To get the best flavors, she recommends heading to an area farmers market for the fruit (she often reaches for Martin Family Farms’ never-sprayed White Haven peaches) and picking fruit that’s already ripe.
“Often I’ll get product on Saturday and won’t use them until later in the week,” French says. “You don’t want the peaches to be too mushy, but a little softness is OK. They shouldn’t be completely firm.”
And as for cutting the perfect slice? Well, some things even experts don’t get right every time.
“Every pie is just not going to cut perfectly,” French says. “It may not cut the prettiest, but it’s going to taste good, no matter what.”
Blueberry Peach Pie
Makes 1 pie, serves up to 10
Your favorite double pie-crust recipe, or use your favorite brand of refrigerated, store-bought pie dough
3/4 cup granulated sugar (plus extra for sprinkling)

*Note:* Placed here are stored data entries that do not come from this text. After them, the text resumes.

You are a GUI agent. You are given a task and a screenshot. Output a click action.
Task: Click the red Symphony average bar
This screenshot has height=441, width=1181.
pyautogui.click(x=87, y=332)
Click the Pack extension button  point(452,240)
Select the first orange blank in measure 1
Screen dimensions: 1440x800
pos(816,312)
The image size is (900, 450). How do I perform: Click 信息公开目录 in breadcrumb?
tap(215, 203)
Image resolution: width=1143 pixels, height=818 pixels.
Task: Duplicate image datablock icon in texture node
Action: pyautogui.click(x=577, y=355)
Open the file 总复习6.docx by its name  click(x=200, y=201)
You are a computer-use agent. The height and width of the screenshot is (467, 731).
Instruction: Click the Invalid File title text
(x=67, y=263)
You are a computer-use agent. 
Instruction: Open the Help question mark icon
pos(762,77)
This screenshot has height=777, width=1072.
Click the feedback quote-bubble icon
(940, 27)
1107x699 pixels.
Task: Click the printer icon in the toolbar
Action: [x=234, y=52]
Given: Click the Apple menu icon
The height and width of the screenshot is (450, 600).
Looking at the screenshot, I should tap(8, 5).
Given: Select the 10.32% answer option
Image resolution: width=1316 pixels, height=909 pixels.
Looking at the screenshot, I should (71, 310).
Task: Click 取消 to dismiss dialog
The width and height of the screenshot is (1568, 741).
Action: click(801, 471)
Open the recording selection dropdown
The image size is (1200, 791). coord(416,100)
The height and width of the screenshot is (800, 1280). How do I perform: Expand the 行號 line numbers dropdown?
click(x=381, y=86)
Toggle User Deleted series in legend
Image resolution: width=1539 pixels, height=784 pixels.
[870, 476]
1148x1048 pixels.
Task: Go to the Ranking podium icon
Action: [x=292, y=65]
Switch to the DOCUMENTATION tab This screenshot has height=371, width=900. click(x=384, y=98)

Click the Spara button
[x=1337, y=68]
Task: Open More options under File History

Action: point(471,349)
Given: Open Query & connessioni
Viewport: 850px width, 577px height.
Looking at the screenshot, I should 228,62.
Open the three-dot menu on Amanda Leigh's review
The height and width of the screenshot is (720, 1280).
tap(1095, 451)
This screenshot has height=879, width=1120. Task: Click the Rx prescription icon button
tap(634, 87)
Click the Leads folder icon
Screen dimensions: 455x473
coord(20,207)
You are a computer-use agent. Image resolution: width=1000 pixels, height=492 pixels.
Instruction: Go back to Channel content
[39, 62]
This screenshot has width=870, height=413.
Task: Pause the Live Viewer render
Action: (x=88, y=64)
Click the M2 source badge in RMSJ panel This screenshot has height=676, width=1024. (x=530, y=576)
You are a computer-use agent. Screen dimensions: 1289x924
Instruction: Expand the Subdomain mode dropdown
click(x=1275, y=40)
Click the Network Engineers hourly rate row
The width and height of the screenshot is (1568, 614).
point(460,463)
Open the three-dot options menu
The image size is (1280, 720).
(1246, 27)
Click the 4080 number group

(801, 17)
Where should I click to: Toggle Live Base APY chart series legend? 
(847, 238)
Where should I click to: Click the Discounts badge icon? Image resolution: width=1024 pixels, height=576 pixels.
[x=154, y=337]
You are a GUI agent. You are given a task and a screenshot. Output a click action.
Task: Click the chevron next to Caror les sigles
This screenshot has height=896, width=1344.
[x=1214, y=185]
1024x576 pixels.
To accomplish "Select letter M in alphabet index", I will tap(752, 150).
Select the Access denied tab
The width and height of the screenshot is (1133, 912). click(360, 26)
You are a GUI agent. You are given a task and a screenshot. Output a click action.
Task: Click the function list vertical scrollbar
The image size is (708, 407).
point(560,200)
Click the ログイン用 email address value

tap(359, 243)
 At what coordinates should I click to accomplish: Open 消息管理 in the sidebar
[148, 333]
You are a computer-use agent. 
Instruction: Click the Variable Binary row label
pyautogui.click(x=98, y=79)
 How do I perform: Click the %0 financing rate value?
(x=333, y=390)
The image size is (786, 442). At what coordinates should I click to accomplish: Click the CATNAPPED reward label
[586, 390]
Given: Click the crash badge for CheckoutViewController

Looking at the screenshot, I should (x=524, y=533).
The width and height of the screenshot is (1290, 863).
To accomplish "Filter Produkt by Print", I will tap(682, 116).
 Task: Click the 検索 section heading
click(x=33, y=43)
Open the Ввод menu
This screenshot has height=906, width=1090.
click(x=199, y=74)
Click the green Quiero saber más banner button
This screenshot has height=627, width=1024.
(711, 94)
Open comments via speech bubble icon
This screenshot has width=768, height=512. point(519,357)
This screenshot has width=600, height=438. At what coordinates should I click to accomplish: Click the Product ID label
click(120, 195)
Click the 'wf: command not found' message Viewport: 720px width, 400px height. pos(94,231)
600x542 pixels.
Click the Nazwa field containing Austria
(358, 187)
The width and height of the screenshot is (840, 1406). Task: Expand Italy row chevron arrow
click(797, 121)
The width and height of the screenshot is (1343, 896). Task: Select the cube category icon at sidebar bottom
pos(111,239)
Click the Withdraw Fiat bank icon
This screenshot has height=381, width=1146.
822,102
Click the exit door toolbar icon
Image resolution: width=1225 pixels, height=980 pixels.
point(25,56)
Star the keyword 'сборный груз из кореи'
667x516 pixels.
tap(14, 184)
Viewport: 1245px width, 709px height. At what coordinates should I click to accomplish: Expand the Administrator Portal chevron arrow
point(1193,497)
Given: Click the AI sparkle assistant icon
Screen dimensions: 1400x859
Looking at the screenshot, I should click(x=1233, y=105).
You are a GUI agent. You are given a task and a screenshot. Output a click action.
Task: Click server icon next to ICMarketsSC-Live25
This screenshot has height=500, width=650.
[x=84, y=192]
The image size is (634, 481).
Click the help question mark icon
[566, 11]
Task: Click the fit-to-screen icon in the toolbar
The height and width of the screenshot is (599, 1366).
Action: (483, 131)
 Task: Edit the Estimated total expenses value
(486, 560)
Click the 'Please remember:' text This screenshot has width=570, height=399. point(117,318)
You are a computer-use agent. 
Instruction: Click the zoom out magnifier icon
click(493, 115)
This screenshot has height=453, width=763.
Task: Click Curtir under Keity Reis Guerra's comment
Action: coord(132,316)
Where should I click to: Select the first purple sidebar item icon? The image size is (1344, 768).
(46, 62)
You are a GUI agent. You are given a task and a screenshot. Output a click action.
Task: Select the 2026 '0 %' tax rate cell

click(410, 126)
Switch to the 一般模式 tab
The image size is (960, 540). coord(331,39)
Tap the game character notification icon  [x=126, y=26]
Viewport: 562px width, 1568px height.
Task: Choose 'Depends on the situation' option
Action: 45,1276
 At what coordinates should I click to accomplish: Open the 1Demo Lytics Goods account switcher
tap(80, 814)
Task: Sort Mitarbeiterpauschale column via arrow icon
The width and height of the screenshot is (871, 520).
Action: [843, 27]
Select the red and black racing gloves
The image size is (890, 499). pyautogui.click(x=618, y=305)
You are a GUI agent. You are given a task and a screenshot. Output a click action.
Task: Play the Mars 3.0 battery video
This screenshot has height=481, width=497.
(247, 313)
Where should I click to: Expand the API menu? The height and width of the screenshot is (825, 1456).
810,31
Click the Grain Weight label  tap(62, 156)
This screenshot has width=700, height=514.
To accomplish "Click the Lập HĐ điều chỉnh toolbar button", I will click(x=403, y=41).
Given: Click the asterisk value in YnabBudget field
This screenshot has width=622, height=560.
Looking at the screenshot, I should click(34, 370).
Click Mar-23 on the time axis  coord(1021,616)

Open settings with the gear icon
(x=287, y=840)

6 tablespoons all-purpose flour
1/2 teaspoon cinnamon (plus extra for sprinkling)
1/8 teaspoon allspice
3 cups peeled and sliced fresh peaches
1 1/2 cups fresh blueberries (if using frozen, thaw and drain all excess liquid)
1 tablespoon unsalted butter
1 egg, beaten
Preheat the oven to 400 degrees. Whisk together sugar, flour, cinnamon and allspice in a bowl. Gently fold in peaches and blueberries. Pour into bottom raw pie shell. Cut the butter into small pieces, and dot the top of the filling. Make lattice strips with the top crust, and arrange on top of the filling, weaving the strips and pinching together with the bottom crust.
Brush the top of the pie with a beaten egg. Sprinkle a cinnamon-sugar mixture over the crust.
Bake the pie for 20 minutes at 400 degrees. Turn the oven down to 375 degree, and bake for 25 to 30 minutes more. If the edges are browning too quickly, cover with aluminum foil. Allow to cool completely before slicing.